Soyarslan C., Turtuk I. C. , DELİKTAŞ B., Bargmann S.

INTERNATIONAL JOURNAL OF APPLIED MECHANICS, vol.8, no.1, 2016 (Peer-Reviewed Journal) identifier identifier

  • Publication Type: Article / Article
  • Volume: 8 Issue: 1
  • Publication Date: 2016
  • Doi Number: 10.1142/s1758825116500095
  • Journal Name: INTERNATIONAL JOURNAL OF APPLIED MECHANICS
  • Journal Indexes: Science Citation Index Expanded, Scopus
  • Keywords: Thermoplasticity, finite strain, void growth, cleavage, ductile-brittle transition, DUCTILE-BRITTLE TRANSITION, ELASTIC-PLASTIC SOLIDS, GURSON-MODEL, FRACTURE, NUCLEATION, DAMAGE, CRITERIA, GROWTH

Abstract

Within a continuum approximation, we present a thermomechanical finite strain plasticity model which incorporates the blended effects of micro-heterogeneities in the form of micro-cracks and micro-voids. The former accounts for cleavage-type of damage without any volume change whereas the latter is a consequence of plastic void growth. Limiting ourselves to isotropy, for cleavage damage a scalar damage variable d is an element of [0, 1] is incorporated. Its conjugate variable, the elastic energy release rate, and evolution law follow the formal steps of thermodynamics of internal variables requiring postulation of an appropriate damage dissipation potential.

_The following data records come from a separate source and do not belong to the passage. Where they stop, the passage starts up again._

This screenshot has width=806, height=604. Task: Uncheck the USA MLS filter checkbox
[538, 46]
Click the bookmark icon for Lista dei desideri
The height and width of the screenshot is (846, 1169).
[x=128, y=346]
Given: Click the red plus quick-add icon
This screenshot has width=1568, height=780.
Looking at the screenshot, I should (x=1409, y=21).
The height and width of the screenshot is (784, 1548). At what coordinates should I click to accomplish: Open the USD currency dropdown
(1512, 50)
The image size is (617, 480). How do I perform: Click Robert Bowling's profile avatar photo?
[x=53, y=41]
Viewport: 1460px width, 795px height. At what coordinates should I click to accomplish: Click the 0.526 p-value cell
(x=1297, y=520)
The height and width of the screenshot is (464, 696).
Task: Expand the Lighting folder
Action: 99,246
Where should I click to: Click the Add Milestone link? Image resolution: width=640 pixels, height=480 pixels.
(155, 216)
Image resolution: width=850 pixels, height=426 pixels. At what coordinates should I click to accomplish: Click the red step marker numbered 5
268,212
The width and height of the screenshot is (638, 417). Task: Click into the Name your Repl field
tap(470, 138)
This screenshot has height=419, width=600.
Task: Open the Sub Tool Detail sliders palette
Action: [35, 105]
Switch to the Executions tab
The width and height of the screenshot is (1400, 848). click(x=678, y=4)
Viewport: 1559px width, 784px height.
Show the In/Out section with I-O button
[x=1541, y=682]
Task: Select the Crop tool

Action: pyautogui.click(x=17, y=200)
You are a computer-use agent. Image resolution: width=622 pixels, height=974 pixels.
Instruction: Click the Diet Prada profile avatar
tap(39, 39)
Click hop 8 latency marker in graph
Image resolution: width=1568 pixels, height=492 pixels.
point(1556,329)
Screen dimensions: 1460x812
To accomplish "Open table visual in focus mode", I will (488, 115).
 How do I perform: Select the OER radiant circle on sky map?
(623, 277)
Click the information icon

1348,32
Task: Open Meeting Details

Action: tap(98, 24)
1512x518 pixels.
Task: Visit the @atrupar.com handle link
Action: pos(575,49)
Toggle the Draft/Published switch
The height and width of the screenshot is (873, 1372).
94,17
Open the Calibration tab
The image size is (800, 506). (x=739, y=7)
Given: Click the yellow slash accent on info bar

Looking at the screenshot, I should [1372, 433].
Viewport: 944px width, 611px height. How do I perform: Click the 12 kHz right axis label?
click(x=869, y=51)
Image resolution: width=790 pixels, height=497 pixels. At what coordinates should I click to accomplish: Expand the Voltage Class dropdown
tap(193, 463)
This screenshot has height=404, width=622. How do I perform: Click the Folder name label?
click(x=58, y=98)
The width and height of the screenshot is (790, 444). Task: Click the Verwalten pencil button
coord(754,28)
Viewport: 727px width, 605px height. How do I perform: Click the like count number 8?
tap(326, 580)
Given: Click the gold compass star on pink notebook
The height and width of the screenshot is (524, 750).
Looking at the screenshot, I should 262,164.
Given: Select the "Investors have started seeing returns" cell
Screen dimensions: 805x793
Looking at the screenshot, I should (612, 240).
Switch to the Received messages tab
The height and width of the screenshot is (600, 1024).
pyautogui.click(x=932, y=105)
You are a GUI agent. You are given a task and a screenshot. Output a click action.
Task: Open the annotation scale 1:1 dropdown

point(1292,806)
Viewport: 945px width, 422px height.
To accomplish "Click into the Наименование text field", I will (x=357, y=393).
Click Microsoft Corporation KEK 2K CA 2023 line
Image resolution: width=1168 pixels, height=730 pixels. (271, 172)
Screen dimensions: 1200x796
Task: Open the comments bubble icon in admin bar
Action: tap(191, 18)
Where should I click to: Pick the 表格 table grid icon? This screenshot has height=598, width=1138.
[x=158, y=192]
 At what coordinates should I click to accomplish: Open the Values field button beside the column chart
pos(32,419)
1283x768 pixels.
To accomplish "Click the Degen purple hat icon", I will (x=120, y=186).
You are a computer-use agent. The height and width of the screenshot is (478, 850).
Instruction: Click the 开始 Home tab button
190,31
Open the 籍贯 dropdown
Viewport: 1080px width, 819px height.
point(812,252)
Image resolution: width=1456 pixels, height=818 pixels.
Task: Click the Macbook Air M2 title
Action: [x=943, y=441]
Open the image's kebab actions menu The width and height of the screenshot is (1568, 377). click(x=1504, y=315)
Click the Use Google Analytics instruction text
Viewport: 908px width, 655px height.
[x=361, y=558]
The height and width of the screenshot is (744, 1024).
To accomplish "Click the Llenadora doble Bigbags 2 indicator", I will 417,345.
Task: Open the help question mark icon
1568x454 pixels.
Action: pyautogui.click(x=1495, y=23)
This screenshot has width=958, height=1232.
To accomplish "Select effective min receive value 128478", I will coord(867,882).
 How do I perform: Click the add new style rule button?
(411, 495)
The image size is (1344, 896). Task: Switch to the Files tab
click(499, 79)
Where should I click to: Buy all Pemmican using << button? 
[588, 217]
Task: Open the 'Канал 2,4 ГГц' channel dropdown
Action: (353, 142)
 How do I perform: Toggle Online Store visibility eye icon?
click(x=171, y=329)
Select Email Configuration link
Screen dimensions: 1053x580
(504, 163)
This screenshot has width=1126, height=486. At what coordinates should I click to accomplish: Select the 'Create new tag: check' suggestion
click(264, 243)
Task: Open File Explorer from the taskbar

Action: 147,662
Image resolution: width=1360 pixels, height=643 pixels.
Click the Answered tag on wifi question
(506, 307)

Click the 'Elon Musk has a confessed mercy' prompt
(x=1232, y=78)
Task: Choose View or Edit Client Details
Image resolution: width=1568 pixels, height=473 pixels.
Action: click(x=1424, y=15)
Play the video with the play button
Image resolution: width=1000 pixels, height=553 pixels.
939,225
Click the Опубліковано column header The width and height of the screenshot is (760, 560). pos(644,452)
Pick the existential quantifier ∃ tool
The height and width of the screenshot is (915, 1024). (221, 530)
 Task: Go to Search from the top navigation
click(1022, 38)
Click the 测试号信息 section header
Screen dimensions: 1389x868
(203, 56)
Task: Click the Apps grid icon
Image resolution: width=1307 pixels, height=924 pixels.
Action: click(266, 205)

The growth of void volume fraction f is incorporated using a Gurson-type porous plastic potential postulated at the effective stress space following continuum damage mechanics principles. Since the growth of micro-voids is driven by dislocation motion around voids the dissipative effects corresponding to the void growth are encapsulated in the plastic flow. Thus, the void volume fraction is used as a dependent variable using the conservation of mass. The predictive capability of the model is tested through uniaxial tensile tests at various temperatures Theta is an element of [-125 degrees C, 125 degrees C]. It is shown, via fracture energy plots, that temperature driven ductile-brittle transition in fracture mode is well captured. With an observed ductile-brittle transition temperature around -50 degrees C, at lower temperatures fracture is brittle dominated by d whereas at higher temperatures it is ductile dominated by f.